Data listing:

==*==

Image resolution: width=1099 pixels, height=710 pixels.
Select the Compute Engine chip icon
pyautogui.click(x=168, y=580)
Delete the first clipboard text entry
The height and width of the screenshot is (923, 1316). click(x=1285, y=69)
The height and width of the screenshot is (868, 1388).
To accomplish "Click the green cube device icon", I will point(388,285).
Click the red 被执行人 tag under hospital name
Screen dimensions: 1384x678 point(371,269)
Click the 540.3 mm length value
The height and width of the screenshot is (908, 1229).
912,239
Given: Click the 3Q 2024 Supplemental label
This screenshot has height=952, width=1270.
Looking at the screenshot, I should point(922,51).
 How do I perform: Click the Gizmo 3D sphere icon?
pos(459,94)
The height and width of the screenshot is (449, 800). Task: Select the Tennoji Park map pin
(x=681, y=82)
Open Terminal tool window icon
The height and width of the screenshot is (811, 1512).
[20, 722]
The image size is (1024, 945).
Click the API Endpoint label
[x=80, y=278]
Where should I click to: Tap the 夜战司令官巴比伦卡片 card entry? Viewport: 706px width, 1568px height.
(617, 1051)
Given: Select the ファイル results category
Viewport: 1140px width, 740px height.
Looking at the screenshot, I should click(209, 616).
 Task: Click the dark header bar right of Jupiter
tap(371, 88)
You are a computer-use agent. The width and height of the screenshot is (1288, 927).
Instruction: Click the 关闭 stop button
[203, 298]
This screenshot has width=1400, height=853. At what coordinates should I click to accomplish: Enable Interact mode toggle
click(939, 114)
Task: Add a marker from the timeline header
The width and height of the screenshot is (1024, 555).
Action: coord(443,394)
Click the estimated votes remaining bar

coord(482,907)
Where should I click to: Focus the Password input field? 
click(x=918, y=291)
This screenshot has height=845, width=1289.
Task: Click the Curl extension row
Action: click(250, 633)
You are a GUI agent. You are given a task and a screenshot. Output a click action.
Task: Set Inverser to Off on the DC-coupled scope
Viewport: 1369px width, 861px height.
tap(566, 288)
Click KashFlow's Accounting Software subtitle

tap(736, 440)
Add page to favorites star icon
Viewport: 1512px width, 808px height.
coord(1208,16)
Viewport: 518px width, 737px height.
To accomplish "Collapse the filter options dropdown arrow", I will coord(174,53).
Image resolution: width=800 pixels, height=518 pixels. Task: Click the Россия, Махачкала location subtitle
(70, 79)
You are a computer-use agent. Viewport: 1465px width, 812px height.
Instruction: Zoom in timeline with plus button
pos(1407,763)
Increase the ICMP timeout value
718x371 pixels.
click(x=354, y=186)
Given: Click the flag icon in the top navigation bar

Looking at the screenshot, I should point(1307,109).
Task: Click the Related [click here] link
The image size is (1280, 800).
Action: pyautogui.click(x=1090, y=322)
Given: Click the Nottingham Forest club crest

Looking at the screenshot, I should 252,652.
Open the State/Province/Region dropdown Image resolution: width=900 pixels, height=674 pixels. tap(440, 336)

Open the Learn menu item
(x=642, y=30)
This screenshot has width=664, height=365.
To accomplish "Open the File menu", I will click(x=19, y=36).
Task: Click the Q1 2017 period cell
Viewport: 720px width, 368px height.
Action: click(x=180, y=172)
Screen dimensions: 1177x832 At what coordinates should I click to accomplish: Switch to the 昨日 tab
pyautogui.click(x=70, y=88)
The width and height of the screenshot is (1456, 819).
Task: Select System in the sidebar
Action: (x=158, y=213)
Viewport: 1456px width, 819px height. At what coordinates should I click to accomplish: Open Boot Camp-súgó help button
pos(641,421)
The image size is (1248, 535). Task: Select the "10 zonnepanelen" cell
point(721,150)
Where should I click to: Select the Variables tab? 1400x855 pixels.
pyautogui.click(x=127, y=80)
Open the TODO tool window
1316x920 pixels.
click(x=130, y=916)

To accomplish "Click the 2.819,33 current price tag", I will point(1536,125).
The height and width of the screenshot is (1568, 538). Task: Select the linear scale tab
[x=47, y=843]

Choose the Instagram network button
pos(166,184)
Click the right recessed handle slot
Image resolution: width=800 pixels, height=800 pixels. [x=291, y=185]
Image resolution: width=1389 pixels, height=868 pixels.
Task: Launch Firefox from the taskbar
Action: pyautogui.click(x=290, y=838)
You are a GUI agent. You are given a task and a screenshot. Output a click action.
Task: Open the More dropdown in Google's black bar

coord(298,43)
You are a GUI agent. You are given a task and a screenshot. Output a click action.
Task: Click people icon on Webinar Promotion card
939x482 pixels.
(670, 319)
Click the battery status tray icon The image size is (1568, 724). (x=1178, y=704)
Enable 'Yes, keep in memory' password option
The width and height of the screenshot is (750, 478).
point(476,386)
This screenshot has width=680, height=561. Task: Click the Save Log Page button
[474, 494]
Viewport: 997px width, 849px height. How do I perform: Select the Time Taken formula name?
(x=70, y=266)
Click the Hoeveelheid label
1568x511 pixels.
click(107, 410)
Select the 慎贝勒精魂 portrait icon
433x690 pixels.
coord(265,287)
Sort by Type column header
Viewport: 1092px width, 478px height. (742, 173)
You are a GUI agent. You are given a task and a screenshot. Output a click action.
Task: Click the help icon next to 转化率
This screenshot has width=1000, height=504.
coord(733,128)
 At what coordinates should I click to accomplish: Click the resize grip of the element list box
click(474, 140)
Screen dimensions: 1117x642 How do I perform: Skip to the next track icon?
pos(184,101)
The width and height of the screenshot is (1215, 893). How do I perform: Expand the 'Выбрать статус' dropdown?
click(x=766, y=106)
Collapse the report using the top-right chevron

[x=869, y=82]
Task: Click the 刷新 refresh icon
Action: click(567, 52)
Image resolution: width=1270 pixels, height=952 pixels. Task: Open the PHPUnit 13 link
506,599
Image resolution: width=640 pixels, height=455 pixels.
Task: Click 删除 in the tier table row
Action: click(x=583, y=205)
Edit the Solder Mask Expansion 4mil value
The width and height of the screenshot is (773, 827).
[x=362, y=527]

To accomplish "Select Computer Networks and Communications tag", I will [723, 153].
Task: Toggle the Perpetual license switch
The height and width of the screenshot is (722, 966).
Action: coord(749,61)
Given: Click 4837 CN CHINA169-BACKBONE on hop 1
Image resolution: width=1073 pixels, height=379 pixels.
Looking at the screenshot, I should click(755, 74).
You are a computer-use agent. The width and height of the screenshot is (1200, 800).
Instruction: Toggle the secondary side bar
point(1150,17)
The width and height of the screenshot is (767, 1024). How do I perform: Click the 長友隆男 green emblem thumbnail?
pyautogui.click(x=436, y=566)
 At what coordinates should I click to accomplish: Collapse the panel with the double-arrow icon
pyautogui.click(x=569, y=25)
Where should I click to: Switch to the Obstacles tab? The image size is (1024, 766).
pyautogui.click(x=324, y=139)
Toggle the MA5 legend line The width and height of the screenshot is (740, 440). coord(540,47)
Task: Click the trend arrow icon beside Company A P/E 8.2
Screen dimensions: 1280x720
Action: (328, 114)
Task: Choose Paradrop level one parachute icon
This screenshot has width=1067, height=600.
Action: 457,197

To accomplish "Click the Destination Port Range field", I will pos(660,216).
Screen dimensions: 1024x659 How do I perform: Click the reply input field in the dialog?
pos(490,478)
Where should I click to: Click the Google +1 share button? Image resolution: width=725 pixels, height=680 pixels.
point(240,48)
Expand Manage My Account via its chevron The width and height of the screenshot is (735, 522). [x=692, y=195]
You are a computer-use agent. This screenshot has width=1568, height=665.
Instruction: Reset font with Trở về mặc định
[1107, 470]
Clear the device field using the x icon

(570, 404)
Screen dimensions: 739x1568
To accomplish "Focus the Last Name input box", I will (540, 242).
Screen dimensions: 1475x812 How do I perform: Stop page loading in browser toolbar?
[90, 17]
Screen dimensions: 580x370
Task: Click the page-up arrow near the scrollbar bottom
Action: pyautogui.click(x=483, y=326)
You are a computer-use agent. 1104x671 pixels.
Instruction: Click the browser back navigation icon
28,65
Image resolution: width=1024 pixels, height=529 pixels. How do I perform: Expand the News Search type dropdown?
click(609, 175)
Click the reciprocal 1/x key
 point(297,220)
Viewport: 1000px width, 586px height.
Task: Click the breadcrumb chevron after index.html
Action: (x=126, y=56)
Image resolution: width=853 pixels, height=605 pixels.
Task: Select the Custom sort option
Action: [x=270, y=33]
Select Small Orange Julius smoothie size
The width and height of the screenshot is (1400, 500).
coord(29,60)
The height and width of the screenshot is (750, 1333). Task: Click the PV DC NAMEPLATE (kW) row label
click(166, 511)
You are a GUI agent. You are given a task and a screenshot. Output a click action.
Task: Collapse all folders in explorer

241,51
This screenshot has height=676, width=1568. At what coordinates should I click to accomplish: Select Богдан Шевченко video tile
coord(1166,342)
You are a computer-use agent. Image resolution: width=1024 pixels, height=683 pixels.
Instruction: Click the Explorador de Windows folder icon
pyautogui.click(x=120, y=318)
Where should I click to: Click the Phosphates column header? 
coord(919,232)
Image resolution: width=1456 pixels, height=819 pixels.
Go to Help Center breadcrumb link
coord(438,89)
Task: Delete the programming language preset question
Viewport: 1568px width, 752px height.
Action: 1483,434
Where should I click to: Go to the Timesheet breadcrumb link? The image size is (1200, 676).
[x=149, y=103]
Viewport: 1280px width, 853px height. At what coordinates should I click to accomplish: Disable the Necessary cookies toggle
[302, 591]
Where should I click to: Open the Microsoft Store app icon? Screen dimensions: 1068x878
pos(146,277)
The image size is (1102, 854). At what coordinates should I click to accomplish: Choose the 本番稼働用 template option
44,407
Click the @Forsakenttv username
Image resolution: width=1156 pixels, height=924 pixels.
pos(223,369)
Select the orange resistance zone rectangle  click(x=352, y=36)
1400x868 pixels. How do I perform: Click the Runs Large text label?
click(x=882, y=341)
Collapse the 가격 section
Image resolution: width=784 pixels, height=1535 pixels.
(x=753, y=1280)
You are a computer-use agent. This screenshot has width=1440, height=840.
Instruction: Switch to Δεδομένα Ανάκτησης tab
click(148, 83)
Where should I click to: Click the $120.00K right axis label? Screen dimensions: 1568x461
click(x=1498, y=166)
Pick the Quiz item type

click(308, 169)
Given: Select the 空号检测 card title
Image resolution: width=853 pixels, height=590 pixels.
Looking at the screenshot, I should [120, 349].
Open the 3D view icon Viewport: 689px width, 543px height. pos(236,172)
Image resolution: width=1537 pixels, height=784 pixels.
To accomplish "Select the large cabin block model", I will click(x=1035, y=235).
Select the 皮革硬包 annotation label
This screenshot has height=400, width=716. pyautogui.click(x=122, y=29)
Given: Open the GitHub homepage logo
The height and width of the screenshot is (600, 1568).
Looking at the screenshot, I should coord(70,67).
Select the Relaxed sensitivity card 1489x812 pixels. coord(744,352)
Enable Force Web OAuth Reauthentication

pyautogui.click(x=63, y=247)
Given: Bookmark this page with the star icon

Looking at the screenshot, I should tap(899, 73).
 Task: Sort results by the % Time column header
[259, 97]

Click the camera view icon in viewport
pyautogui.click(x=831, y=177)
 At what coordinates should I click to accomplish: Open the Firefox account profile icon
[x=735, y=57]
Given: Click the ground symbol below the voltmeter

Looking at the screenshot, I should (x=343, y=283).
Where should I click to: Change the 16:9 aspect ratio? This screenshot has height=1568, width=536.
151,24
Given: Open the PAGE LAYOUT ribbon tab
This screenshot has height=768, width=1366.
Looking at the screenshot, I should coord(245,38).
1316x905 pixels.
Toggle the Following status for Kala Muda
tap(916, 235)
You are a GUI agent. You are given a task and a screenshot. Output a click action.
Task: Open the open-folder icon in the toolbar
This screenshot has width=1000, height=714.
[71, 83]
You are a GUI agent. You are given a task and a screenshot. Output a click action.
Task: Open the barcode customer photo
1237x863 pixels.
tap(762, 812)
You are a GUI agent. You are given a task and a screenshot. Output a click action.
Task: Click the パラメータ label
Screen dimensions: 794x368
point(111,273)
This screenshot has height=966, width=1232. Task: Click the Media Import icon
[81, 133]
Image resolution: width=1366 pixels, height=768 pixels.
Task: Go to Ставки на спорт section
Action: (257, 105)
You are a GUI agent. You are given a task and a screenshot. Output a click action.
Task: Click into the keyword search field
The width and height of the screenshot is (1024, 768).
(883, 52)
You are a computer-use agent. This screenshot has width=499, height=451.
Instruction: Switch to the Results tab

==*==

◆ **WHAT YOU HAVE TO DO**:
Duplicate the data above, line for line, covering the stretch from the line containing "Where should I click to: Focus" through the line containing "Looking at the screenshot, I should point(1307,109).".

◆ **PROBLEM SOLUTION**:
Where should I click to: Focus the Password input field? 
click(x=918, y=291)
This screenshot has height=845, width=1289.
Task: Click the Curl extension row
Action: click(250, 633)
You are a GUI agent. You are given a task and a screenshot. Output a click action.
Task: Set Inverser to Off on the DC-coupled scope
Viewport: 1369px width, 861px height.
tap(566, 288)
Click KashFlow's Accounting Software subtitle

tap(736, 440)
Add page to favorites star icon
Viewport: 1512px width, 808px height.
coord(1208,16)
Viewport: 518px width, 737px height.
To accomplish "Collapse the filter options dropdown arrow", I will coord(174,53).
Image resolution: width=800 pixels, height=518 pixels. Task: Click the Россия, Махачкала location subtitle
(70, 79)
You are a computer-use agent. Viewport: 1465px width, 812px height.
Instruction: Zoom in timeline with plus button
pos(1407,763)
Increase the ICMP timeout value
718x371 pixels.
click(x=354, y=186)
Given: Click the flag icon in the top navigation bar

Looking at the screenshot, I should point(1307,109).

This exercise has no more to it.